- Stated exercise:
Print the stretch of the entries below verbatim, from the line containing "will [1096, 484]." through the last line of the entries, with both ends included.

- The input:
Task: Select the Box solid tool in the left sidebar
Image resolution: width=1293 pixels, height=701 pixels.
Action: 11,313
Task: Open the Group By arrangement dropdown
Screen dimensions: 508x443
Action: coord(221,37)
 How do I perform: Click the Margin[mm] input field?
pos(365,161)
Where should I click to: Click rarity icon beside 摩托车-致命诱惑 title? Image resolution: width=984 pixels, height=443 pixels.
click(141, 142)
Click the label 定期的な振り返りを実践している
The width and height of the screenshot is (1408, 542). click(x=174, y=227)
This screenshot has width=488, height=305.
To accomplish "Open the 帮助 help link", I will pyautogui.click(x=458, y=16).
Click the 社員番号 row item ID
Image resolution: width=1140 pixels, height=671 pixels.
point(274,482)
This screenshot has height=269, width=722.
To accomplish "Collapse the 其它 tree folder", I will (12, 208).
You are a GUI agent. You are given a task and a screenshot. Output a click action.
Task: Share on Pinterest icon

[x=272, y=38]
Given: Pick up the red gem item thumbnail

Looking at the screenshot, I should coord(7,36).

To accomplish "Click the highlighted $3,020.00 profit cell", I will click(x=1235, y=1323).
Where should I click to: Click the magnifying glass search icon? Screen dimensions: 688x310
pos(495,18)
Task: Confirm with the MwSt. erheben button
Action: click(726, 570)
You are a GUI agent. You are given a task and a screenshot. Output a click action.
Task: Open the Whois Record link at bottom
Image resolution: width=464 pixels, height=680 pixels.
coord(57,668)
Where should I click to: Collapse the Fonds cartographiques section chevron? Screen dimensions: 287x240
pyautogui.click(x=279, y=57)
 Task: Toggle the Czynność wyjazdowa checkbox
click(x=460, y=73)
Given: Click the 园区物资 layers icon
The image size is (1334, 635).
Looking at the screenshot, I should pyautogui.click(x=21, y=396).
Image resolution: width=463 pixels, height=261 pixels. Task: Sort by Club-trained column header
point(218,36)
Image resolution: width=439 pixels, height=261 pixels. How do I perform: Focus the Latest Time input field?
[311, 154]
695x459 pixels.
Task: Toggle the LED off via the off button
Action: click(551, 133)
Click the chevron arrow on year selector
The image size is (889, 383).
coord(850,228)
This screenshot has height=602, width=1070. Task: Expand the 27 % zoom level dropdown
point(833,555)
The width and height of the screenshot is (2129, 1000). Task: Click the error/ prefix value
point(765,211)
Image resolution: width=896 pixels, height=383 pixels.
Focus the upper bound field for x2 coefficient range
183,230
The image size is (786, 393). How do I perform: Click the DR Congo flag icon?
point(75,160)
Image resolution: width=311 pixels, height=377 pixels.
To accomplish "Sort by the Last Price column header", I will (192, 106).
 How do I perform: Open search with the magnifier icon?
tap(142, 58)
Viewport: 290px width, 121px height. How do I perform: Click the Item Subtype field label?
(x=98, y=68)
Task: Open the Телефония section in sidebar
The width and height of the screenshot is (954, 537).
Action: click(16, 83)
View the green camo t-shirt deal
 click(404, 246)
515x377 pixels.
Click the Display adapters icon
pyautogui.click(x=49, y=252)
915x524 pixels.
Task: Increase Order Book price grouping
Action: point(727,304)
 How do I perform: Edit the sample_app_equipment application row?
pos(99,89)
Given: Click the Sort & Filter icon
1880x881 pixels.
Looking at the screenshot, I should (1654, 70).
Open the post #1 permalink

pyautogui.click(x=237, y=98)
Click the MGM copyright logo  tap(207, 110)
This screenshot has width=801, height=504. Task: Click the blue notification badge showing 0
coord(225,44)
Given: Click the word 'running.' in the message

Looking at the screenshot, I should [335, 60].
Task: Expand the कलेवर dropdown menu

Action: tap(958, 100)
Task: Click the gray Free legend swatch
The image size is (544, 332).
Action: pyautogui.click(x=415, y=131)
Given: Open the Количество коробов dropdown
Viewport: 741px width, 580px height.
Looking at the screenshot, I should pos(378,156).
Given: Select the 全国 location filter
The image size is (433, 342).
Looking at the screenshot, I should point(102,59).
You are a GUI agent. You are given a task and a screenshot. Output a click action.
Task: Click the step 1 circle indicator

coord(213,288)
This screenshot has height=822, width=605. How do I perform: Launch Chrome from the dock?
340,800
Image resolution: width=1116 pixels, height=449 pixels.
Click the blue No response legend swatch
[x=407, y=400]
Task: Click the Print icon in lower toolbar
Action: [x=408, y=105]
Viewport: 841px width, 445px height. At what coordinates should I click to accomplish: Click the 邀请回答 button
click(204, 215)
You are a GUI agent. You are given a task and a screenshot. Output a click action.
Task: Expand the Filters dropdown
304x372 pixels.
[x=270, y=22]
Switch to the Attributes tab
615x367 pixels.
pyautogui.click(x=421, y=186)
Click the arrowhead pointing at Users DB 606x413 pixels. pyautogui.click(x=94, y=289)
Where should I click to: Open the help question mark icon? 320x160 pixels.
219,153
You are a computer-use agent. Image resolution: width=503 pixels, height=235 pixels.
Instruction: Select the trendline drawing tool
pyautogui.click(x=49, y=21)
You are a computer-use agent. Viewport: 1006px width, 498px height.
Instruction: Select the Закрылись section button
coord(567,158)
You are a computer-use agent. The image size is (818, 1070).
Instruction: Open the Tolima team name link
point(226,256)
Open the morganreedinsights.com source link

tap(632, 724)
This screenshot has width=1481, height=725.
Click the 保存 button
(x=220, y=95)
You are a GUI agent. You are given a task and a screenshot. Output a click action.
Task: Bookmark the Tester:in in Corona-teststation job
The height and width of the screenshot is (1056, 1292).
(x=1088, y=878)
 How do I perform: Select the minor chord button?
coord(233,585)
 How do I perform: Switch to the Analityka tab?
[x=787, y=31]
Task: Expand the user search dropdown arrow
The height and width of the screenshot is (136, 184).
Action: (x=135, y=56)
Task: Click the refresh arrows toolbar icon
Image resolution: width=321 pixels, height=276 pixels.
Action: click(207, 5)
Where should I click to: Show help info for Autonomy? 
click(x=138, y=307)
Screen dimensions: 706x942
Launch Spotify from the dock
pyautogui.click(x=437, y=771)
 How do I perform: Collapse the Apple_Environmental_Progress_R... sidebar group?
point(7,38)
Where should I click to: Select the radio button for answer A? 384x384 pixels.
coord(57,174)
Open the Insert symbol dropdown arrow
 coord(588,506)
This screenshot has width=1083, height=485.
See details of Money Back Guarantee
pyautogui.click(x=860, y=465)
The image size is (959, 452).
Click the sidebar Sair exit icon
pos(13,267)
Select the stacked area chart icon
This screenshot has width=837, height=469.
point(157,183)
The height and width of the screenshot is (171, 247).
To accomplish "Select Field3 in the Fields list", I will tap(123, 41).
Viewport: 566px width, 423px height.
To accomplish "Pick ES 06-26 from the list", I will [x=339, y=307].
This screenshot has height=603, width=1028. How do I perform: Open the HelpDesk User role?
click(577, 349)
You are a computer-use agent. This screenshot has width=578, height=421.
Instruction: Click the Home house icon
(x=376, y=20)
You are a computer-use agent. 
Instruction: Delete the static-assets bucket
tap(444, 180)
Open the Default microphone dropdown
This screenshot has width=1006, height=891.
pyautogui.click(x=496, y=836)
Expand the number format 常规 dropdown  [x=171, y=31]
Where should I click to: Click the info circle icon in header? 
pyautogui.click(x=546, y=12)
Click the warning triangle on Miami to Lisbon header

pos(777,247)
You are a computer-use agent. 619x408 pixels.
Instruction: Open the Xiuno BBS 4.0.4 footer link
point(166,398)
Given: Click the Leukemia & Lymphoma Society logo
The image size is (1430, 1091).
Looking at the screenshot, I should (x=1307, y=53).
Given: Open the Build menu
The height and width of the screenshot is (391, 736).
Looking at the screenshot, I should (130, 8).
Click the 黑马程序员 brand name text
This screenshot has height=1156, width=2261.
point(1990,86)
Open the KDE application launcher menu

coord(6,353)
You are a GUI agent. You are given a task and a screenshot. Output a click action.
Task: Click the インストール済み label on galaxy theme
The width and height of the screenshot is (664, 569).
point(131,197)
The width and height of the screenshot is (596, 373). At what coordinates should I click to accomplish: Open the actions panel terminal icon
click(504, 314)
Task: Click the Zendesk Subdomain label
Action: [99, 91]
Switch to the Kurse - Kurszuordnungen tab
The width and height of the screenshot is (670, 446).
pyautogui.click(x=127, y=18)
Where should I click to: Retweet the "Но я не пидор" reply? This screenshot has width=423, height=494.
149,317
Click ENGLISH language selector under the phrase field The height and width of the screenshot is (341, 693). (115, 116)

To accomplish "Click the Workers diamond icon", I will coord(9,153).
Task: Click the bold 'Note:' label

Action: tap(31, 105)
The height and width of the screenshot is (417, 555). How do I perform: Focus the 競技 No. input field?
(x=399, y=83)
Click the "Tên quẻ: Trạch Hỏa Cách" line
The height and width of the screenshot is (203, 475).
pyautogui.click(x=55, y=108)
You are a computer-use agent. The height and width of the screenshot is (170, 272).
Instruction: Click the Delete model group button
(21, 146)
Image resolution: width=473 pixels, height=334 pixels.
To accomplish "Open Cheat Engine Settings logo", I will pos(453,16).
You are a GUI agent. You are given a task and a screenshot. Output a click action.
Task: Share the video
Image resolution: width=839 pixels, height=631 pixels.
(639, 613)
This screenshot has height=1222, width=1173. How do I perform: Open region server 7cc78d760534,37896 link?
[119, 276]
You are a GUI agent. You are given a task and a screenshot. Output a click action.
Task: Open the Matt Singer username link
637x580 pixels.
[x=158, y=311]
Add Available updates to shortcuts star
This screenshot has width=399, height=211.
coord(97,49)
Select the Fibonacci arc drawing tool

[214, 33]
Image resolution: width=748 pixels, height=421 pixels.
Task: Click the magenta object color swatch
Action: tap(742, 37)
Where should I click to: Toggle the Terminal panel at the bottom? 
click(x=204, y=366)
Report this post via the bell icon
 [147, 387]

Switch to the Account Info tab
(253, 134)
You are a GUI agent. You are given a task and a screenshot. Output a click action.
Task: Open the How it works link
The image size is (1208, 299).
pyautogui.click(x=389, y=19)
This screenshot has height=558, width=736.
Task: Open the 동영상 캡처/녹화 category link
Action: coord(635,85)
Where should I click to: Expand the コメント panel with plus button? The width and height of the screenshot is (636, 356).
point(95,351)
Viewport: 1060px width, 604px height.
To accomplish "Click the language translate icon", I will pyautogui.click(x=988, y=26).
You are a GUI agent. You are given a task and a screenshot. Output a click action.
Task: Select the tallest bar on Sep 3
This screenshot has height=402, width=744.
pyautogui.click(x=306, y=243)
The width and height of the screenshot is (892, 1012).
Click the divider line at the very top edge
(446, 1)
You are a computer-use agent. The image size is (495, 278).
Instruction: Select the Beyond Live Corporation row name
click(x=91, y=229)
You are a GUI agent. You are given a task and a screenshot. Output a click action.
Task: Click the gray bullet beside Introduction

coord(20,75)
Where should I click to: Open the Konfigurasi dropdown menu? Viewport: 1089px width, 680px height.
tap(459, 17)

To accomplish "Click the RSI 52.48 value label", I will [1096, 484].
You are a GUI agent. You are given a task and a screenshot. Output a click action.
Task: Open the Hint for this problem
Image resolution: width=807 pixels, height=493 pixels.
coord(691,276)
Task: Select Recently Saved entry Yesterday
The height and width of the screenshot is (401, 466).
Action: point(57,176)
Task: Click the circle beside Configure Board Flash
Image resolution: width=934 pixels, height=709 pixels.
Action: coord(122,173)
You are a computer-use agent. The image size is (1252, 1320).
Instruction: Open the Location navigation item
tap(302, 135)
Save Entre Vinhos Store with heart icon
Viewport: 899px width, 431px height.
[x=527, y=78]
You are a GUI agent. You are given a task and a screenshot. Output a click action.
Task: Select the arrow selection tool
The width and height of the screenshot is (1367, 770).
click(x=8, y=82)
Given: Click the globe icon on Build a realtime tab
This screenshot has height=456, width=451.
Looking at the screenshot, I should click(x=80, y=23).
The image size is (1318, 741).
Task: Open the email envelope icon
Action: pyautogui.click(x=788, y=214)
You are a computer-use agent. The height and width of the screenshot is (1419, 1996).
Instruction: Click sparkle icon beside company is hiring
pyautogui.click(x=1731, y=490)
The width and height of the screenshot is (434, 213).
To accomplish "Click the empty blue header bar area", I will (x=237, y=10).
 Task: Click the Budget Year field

- Complete output:
To accomplish "Click the RSI 52.48 value label", I will [1096, 484].
You are a GUI agent. You are given a task and a screenshot. Output a click action.
Task: Open the Hint for this problem
Image resolution: width=807 pixels, height=493 pixels.
coord(691,276)
Task: Select Recently Saved entry Yesterday
The height and width of the screenshot is (401, 466).
Action: point(57,176)
Task: Click the circle beside Configure Board Flash
Image resolution: width=934 pixels, height=709 pixels.
Action: coord(122,173)
You are a computer-use agent. The image size is (1252, 1320).
Instruction: Open the Location navigation item
tap(302, 135)
Save Entre Vinhos Store with heart icon
Viewport: 899px width, 431px height.
[x=527, y=78]
You are a GUI agent. You are given a task and a screenshot. Output a click action.
Task: Select the arrow selection tool
The width and height of the screenshot is (1367, 770).
click(x=8, y=82)
Given: Click the globe icon on Build a realtime tab
This screenshot has height=456, width=451.
Looking at the screenshot, I should click(x=80, y=23).
The image size is (1318, 741).
Task: Open the email envelope icon
Action: pyautogui.click(x=788, y=214)
You are a computer-use agent. The height and width of the screenshot is (1419, 1996).
Instruction: Click sparkle icon beside company is hiring
pyautogui.click(x=1731, y=490)
The width and height of the screenshot is (434, 213).
To accomplish "Click the empty blue header bar area", I will (x=237, y=10).
 Task: Click the Budget Year field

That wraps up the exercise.